The term "electronic medical records system" is something of a misnomer. While many health care information technology vendors sell products by that name, no such software comes in just one box. In reality, it's the combination of various clinical information systems-documentation, dictation, computerized physician order entry, laboratory, radiology and many others-that together make up an "electronic medical records system." Consequently, all the various systems must be made to work together to present physicians and nurses with the complete record of a patient.
Just like a linchpin is used to hold together a complex set of parts, systems integration technology bands together the clinical applications needed to create an electronic medical record. The technology enables CIOs to facilitate data sharing among information systems or present disparate data in a common application.

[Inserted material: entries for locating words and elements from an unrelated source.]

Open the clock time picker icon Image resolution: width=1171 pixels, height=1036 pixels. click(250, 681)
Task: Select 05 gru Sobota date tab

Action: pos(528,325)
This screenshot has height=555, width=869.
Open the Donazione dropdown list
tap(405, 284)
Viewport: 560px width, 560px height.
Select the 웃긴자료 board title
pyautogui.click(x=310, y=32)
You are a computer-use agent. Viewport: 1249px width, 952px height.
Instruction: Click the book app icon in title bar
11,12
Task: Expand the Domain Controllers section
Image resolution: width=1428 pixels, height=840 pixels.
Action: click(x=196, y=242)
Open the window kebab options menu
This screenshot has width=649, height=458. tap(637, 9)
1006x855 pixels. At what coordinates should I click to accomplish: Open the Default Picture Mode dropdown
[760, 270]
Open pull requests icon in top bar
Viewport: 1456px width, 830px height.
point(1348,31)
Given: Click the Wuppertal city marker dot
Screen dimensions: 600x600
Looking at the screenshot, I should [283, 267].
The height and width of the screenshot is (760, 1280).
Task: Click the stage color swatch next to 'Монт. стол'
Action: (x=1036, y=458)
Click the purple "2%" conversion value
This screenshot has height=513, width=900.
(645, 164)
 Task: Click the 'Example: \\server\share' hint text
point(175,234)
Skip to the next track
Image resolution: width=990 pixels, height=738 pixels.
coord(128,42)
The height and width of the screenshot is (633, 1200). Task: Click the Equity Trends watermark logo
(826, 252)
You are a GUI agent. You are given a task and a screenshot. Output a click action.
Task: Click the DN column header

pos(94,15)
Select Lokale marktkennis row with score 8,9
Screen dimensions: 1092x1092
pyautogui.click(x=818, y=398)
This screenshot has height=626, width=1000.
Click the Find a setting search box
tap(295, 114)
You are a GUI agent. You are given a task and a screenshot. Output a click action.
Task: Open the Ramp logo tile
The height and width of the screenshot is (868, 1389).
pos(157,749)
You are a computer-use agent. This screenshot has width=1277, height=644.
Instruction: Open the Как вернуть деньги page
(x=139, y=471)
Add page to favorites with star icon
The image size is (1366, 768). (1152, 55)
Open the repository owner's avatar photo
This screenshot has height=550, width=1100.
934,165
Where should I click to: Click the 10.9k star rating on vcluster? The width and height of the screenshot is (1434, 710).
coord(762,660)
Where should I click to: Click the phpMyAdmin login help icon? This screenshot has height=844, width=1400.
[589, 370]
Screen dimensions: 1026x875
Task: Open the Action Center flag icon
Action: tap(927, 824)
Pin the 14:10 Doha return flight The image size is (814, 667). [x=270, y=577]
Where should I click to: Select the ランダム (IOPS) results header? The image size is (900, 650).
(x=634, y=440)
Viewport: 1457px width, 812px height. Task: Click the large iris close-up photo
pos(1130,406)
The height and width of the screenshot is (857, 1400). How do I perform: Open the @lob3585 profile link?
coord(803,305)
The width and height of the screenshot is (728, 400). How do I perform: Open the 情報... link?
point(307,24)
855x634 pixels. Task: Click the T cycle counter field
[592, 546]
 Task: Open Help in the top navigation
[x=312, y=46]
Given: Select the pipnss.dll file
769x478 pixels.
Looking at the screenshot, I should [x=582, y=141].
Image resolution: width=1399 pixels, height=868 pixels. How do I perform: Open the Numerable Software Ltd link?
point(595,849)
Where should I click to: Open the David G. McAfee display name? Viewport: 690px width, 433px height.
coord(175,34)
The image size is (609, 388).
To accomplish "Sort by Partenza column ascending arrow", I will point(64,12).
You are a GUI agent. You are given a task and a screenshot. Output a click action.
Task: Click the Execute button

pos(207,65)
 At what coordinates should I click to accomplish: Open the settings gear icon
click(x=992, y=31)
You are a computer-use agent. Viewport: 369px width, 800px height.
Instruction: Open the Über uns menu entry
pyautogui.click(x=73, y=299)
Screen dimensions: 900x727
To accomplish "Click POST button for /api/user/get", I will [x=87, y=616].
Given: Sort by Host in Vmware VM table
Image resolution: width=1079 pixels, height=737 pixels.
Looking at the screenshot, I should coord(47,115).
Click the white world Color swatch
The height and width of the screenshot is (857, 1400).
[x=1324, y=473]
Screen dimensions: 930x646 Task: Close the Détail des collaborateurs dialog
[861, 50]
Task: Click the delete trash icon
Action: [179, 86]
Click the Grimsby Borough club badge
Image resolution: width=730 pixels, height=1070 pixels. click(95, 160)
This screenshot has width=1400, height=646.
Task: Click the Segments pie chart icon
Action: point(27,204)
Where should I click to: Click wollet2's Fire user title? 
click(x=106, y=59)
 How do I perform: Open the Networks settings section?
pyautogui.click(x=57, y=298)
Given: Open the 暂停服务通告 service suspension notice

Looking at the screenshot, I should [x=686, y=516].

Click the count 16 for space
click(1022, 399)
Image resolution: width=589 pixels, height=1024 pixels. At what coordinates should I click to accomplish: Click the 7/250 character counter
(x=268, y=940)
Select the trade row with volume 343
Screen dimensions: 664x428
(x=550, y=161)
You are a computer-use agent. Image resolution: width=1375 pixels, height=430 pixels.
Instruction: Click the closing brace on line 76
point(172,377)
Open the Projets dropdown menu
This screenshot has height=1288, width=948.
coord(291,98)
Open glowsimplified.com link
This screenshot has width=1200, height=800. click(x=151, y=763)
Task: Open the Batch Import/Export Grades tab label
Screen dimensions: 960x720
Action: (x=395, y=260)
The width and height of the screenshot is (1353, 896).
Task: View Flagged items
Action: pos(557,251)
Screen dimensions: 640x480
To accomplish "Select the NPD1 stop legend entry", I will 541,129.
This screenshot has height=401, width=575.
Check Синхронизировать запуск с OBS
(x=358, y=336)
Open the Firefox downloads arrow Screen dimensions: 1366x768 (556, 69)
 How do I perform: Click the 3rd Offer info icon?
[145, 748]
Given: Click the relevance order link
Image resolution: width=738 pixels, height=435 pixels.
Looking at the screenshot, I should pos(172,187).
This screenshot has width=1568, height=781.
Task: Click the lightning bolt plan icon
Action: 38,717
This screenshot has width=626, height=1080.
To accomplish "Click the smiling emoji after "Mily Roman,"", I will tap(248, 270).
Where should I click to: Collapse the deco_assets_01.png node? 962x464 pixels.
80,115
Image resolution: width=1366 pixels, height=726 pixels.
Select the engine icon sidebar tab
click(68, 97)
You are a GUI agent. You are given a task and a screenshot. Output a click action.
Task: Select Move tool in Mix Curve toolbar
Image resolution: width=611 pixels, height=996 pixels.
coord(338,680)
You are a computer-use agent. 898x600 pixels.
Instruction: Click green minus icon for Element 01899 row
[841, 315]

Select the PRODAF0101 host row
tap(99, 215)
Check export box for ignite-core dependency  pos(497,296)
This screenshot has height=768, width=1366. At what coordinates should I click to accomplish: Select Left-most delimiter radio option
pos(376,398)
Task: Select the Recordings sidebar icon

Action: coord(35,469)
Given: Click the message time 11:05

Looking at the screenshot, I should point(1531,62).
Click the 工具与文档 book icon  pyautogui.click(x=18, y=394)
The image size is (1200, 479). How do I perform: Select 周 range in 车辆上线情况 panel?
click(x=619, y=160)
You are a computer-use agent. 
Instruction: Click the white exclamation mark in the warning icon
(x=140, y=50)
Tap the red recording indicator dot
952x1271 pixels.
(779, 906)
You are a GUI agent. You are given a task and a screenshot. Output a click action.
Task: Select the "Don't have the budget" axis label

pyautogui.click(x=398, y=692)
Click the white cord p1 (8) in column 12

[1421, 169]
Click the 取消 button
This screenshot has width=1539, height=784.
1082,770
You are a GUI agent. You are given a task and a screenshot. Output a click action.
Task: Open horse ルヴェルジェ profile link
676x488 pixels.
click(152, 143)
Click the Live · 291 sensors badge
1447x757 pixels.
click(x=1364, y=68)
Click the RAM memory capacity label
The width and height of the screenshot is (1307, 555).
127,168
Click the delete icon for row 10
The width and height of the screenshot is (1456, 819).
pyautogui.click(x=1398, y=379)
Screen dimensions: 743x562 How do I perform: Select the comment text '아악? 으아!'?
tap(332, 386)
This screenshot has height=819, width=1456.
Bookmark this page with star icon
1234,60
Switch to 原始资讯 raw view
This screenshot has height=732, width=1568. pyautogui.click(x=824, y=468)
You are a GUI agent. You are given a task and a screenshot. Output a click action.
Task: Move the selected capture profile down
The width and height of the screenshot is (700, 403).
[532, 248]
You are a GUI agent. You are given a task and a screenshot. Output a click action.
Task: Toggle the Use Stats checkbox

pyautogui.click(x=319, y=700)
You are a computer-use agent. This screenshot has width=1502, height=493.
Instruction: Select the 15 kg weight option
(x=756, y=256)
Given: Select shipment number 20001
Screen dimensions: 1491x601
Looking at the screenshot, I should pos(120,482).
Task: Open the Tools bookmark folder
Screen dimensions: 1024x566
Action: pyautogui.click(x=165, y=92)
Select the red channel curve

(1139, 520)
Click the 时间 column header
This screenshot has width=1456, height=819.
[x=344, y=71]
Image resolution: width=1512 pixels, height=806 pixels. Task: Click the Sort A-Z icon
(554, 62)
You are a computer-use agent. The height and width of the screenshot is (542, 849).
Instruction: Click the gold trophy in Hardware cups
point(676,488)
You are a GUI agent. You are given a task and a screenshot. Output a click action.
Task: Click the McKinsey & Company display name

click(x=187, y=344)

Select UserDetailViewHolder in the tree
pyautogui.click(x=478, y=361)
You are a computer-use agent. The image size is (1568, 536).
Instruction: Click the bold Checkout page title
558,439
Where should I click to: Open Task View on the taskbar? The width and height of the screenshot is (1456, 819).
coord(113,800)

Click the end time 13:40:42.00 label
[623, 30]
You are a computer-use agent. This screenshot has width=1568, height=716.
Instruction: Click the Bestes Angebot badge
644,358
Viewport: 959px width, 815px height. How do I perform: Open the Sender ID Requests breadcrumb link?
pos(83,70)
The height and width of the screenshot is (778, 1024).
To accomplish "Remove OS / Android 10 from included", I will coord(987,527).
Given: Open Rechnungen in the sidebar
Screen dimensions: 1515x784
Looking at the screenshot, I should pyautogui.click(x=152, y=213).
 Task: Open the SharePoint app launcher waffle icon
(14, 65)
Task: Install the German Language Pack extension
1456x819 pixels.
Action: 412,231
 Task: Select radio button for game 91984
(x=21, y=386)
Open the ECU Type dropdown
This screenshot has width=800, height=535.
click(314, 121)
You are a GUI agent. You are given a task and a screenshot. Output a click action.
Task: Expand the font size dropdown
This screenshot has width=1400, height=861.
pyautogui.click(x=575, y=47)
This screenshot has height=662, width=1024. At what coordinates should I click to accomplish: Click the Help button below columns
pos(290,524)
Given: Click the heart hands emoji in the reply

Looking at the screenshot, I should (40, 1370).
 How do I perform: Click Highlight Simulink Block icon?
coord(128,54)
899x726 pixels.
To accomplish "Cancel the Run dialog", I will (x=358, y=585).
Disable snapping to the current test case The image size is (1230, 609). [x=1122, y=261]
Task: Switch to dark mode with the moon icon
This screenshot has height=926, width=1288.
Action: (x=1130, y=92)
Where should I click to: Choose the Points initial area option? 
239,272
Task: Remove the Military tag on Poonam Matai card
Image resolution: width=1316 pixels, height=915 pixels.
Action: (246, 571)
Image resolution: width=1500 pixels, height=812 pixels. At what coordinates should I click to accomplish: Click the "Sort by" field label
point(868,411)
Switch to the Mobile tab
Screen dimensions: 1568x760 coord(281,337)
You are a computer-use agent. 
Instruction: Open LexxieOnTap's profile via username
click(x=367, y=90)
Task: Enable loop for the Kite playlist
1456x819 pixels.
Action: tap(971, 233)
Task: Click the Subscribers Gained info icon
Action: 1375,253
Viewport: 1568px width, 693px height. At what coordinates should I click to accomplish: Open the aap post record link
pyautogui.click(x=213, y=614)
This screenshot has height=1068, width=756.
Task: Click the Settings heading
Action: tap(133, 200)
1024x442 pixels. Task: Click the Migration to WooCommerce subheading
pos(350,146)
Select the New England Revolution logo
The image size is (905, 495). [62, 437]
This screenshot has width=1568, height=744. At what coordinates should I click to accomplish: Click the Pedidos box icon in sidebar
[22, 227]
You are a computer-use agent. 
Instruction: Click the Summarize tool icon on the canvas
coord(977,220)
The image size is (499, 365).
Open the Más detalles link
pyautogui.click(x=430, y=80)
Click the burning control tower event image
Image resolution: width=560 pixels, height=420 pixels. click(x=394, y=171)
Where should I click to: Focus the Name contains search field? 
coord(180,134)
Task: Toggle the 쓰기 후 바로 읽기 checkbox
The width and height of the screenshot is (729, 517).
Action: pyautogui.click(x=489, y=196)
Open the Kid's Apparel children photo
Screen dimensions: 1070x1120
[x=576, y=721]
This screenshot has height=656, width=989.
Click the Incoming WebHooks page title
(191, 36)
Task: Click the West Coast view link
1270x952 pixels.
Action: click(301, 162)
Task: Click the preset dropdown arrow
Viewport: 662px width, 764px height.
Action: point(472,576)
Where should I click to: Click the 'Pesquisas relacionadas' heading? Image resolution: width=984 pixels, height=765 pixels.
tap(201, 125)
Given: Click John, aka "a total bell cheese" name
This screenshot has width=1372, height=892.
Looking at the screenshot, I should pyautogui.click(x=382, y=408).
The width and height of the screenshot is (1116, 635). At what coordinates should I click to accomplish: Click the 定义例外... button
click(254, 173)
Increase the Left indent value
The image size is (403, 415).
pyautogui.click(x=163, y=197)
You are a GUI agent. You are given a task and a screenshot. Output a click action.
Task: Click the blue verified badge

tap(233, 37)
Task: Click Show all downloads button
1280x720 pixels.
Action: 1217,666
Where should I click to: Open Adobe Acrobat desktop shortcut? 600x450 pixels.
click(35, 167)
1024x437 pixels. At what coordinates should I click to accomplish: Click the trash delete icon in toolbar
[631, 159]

Many say the solution to bringing systems together is to go the "single-source" route-buying all clinical applications from the same vendor, which offers them in an already integrated fashion. However, most organizations that choose the single-source strategy quickly discover that one vendor simply cannot offer all the requisite systems. Or they find clinicians in some departments want to use an application they consider better than that offered by the single-source vendor.
What clinicians see when they access electronic records is a deceptively simple view of an information technology infrastructure. Data is neatly arrayed in columns and tables, and a few mouse clicks can set off an amazing chain of events-lab tests are ordered; radiology images pop up on screen; prescriptions are checked and sent to the pharmacy in a matter of seconds.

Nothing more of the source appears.